### WHAT TO DO
1 – Using the article on high-visibility vests in Australian politics, decide whether each statement agrees with it, answering yes or no and quoting the deciding words. (a) At the 2019 election, a larger share of men than women voted for the Liberal Party. (b) The article says men in Australia vote in greater numbers than women. (c) The conviction rate for sexual assault perpetrators is 15 percent.
2 – In the article on high-visibility vests in Australian politics, condense the paragraph beginning "Come election time politicians" into a short bulleted list that keeps its main points.
3 – Pick up the article on high-visibility vests in Australian politics after its final sentence and continue writing it.

### DOCUMENT EXCERPT
>>

The high-visibility vest is the closest thing Australia has to a national dress. It is ubiquitous in the resources and manufacturing industries, and on building sites and roadworks, and as a result in print and television advertisements. It is deemed to be symbolic of who Australians are as people — practical, hardworking, a bit rough around the edges, but always mindful of safety.
Come election time politicians can’t wear enough high-vis vests. It is the costume they choose to try to project their authenticity. It seeks to demonstrate that the politician is in touch with the working man, that they know what the average “Aussie battler” wants and requires. Politicians seem to believe there is a strong correlation between the amount of high-vis they wear and the number of votes they will receive.
For the Labor Party the high-vis vest is an essential component of their historical mission. With its connection to the trade union movement, blue collars have been replaced by fluorescent yellow and orange. The colors may have changed, but whom the party seeks to represent has been consistent — This despite the fact that the party has found much greater support from progressive, middle-class knowledge workers in the past few decades.
For the Liberal Party, the high-vis vest is a strange form of reverse aspirationalism. As the party is coming under extreme pressure in wealthy, educated seats that have previously been its backbone, it is refocusing itself on the outer suburbs of Australia’s major cities, where people often work with their hands instead of in front of a computer. This is part of a noticeable shift in the demographics of who support conservative parties throughout the Western world, as cultural issues are being prioritized over traditional economic advantages or disadvantages.
Yet the high-vis election tactic also seems to be from a bygone era, one where the assumption was that wives would simply vote in line with their husbands and so it was only husbands that politicians needed to persuade. The high-vis imagery is almost exclusively designed to appeal to men. As Australia has compulsory voting, this is not a political calculation that men vote in greater numbers than women. It is simply a reflection of a political culture that doesn’t consider women to be of any great importance.
For the Liberal Party this approach is particularly baffling. At the 2019 election only 35 percent of women voted for the party, compared to 45 percent of men. This percentage is almost certain to drop further at this election, as the last three years have been terrible for the relationship between the Liberal Party and women, with a number of physical and sexual abuse scandals involving the party, and the government often failing to even comprehend why women may feel aggrieved.
Domestic violence remains Australia’s primary security problem, with one woman being murdered every week by a former or current partner. Rates of sexual assault have risen over the past decade, while the conviction rate for perpetrators is an extraordinary 1.5 percent of cases. The family court still favors paternal authority over the safety of women and children.

<<

### SOURCE DATA
>>

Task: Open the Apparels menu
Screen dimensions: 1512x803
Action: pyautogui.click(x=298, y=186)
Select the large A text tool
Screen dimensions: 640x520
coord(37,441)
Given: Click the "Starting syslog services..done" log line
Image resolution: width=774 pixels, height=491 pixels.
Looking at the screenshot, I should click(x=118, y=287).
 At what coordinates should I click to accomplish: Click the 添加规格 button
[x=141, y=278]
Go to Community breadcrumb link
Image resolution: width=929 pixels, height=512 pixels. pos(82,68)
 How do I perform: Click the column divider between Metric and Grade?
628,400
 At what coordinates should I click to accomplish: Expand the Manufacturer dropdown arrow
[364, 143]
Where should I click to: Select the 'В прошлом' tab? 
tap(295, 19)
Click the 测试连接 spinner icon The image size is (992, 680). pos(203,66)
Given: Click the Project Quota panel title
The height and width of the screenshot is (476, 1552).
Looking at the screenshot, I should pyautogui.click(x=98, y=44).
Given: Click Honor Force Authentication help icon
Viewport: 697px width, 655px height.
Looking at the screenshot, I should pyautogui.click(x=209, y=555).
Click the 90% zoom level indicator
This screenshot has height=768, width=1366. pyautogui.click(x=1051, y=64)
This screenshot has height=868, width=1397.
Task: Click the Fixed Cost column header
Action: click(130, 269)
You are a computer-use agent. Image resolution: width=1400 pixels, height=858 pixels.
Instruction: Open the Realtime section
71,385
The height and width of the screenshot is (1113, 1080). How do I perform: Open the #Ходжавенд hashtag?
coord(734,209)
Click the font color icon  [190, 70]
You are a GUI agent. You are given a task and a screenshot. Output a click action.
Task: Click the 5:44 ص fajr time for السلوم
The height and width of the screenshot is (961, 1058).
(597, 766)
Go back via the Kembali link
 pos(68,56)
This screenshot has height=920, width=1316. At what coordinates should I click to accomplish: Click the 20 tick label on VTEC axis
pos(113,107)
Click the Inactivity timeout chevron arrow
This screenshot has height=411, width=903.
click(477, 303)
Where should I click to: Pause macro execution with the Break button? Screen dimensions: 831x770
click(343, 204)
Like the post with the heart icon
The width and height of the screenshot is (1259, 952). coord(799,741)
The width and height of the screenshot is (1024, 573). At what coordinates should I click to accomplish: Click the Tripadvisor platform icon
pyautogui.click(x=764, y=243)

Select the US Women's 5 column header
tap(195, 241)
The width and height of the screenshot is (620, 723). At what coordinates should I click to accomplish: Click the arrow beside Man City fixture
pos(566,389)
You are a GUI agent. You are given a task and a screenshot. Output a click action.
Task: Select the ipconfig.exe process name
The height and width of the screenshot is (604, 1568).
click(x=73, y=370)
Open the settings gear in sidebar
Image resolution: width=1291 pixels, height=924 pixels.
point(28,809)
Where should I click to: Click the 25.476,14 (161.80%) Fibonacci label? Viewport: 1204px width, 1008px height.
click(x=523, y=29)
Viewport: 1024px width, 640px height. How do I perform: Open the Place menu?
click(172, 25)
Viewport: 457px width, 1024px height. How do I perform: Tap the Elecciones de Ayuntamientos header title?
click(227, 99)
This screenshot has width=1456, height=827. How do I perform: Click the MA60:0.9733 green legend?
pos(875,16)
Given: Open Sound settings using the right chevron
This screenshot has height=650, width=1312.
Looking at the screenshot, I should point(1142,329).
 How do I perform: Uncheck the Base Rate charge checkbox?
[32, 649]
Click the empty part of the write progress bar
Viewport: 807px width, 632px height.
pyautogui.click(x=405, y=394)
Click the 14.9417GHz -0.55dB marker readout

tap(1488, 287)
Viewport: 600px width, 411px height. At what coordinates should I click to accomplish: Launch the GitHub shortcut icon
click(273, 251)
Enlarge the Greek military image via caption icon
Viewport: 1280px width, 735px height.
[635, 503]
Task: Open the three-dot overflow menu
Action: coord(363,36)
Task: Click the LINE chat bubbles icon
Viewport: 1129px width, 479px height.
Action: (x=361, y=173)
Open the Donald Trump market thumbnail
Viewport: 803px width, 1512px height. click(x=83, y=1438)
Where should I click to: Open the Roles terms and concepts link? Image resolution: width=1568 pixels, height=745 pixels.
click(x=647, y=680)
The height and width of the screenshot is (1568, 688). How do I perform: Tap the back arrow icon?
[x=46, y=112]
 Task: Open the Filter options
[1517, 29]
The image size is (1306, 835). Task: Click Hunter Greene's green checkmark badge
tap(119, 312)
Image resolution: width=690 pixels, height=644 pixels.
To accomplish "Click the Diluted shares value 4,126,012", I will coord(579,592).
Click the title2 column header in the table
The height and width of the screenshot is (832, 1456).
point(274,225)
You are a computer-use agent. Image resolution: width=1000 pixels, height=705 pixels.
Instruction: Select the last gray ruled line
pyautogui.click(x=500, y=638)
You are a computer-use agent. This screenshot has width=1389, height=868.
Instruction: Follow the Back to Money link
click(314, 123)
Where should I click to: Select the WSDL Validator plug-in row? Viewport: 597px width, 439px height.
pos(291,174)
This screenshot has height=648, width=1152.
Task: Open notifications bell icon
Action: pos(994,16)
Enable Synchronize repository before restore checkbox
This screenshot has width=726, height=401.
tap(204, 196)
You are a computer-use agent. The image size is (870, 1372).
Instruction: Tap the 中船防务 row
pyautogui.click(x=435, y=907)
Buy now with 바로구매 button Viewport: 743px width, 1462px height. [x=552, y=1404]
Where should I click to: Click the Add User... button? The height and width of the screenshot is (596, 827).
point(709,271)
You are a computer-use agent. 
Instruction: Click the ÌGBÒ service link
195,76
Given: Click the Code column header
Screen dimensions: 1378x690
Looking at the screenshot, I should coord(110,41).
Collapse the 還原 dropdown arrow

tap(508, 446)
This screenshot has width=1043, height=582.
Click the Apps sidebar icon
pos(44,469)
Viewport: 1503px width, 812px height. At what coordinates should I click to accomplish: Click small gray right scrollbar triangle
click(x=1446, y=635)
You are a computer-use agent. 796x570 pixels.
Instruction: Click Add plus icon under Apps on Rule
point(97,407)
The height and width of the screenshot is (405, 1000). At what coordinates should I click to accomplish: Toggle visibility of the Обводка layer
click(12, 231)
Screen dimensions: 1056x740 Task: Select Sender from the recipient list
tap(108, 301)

<<

### RESULTS IN ORDER
1 –
(a) Yes: "only 35 percent of women voted for the party, compared to 45 percent of men."
(b) No: "As Australia has compulsory voting, this is not a political calculation that men vote in greater numbers than women."
(c) No: "the conviction rate for perpetrators is an extraordinary 1.5 percent of cases."

2 –
- At election time, politicians wear as many high-vis vests as they can.
- They choose the vest as a costume to project authenticity.
- It is meant to show they are in touch with the working man and know what the average "Aussie battler" wants and requires.
- Politicians seem to believe that the more high-vis they wear, the more votes they will receive.

3 –
Alongside these persistent horrors, the COVID-19 pandemic has disproportionately affected women, with more women losing their jobs due to the economic recession, while they have continued to perform most of the essential care work within families, including additional burdens associated with the pandemic like sick relatives and disruptions to children’s schooling. Women were less likely to get government support designed to alleviate the economic stress of the pandemic.
Outside of the pandemic, Australia’s economic structure creates significant barriers to both employment and career advancement. Astonishingly, Australia’s women rank equal first in the world in educational attainment, but 70th in economic participation. An economy based on simply digging stuff up and shipping it overseas is always going to be alienating to women.
It is no coincidence that one of the major threats to the Liberal Party this election is from a loose movement of independent female candidates who are running in previously safe Liberal seats in highly educated suburbs. This movement already replaced former Liberal prime minister – and man of antiquated views at best – Tony Abbott, at the 2019 election, and now it is coming for several other high profile Liberal MPs. These targets are all male MPs, as less than a quarter of the party’s elected representatives are women.
This election campaign has been deemed to be of little substance. The Liberal Party seems to want to simply hold onto power without providing any real justification, while the Labor Party has run a “small target” strategy designed to win solely due to the Liberals’ unpopularity. Because neither major party has articulated any real vision for the country, they’ve both fallen back on the lazy political tactic of endless cosplaying in high-vis vests – making lazy attempts to appeal to the people who have always swung elections in Australia.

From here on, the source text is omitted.